● **Assigned task**
Every line from the one containing "Image resolution: width=463" to the end of the records below should be returned exactly; pictures are to be dropped.

===

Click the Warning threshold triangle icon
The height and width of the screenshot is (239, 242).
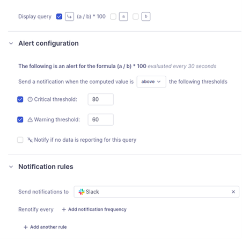point(30,120)
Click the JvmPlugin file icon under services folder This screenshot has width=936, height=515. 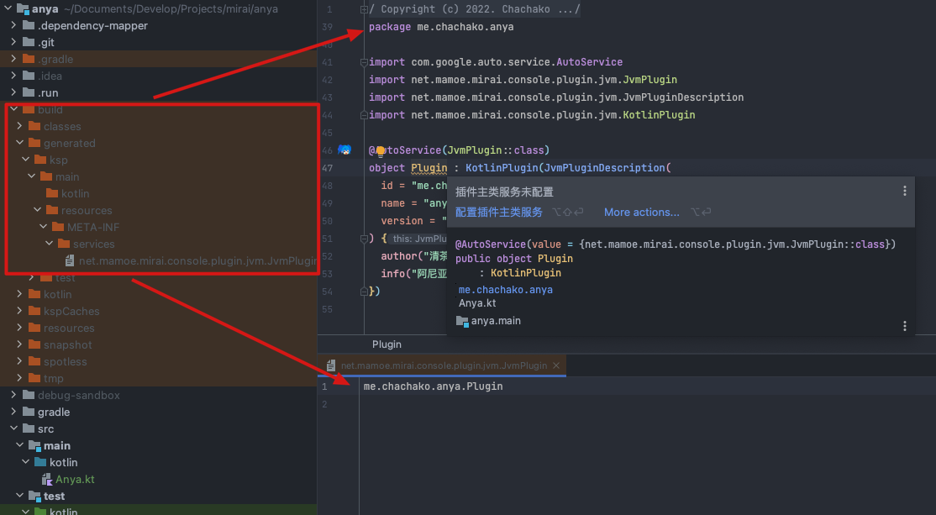pyautogui.click(x=68, y=260)
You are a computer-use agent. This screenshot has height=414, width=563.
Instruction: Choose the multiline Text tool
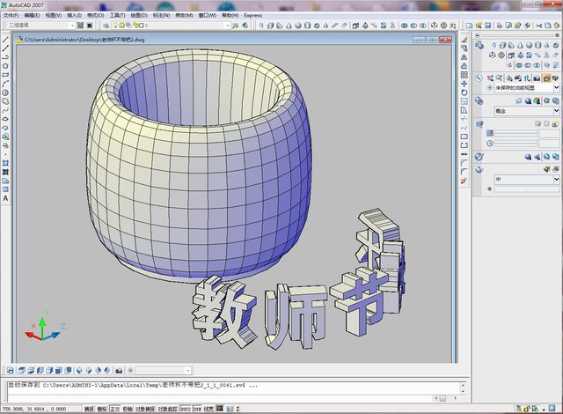click(x=5, y=198)
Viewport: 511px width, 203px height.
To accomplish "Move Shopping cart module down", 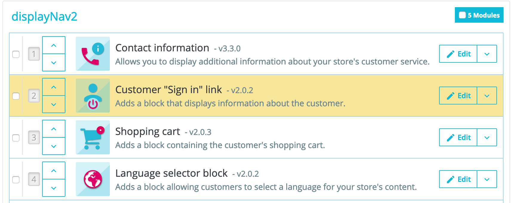I will (54, 146).
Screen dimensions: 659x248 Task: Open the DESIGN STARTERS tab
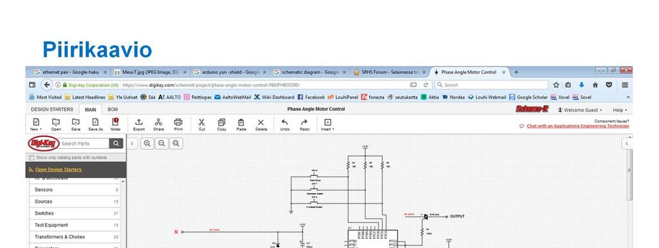tap(52, 110)
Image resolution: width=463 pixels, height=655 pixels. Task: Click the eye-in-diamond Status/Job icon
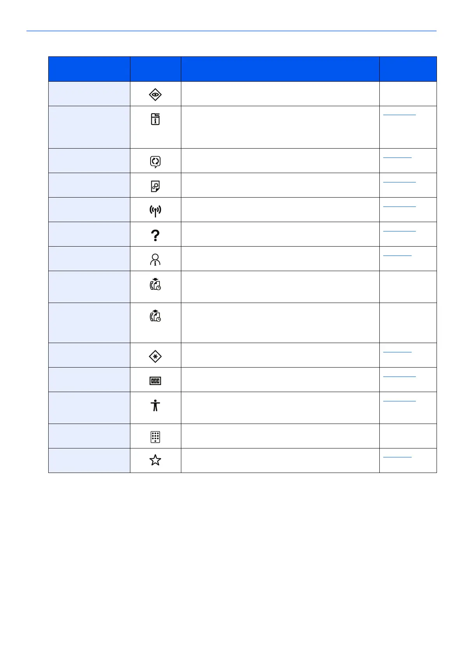(x=155, y=95)
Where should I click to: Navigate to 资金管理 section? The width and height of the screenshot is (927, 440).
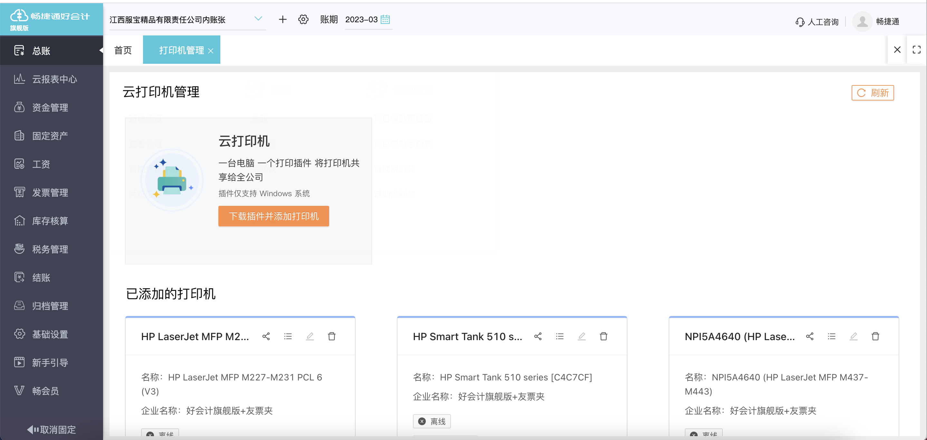coord(50,108)
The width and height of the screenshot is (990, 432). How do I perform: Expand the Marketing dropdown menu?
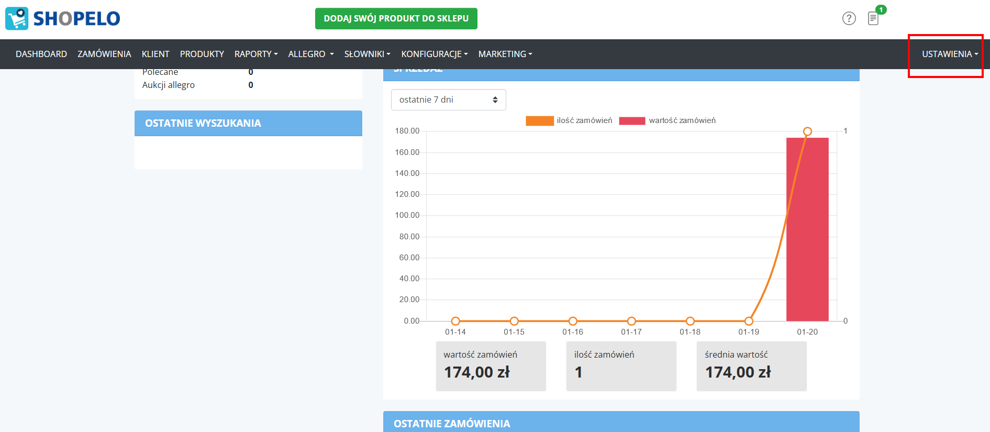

===

● **Reply to the exercise**
Image resolution: width=463 pixels, height=655 pixels. Task: Click the eye-in-diamond Status/Job icon
(x=155, y=95)
Where should I click to: Navigate to 资金管理 section? The width and height of the screenshot is (927, 440).
coord(50,108)
The width and height of the screenshot is (990, 432). How do I perform: Expand the Marketing dropdown menu?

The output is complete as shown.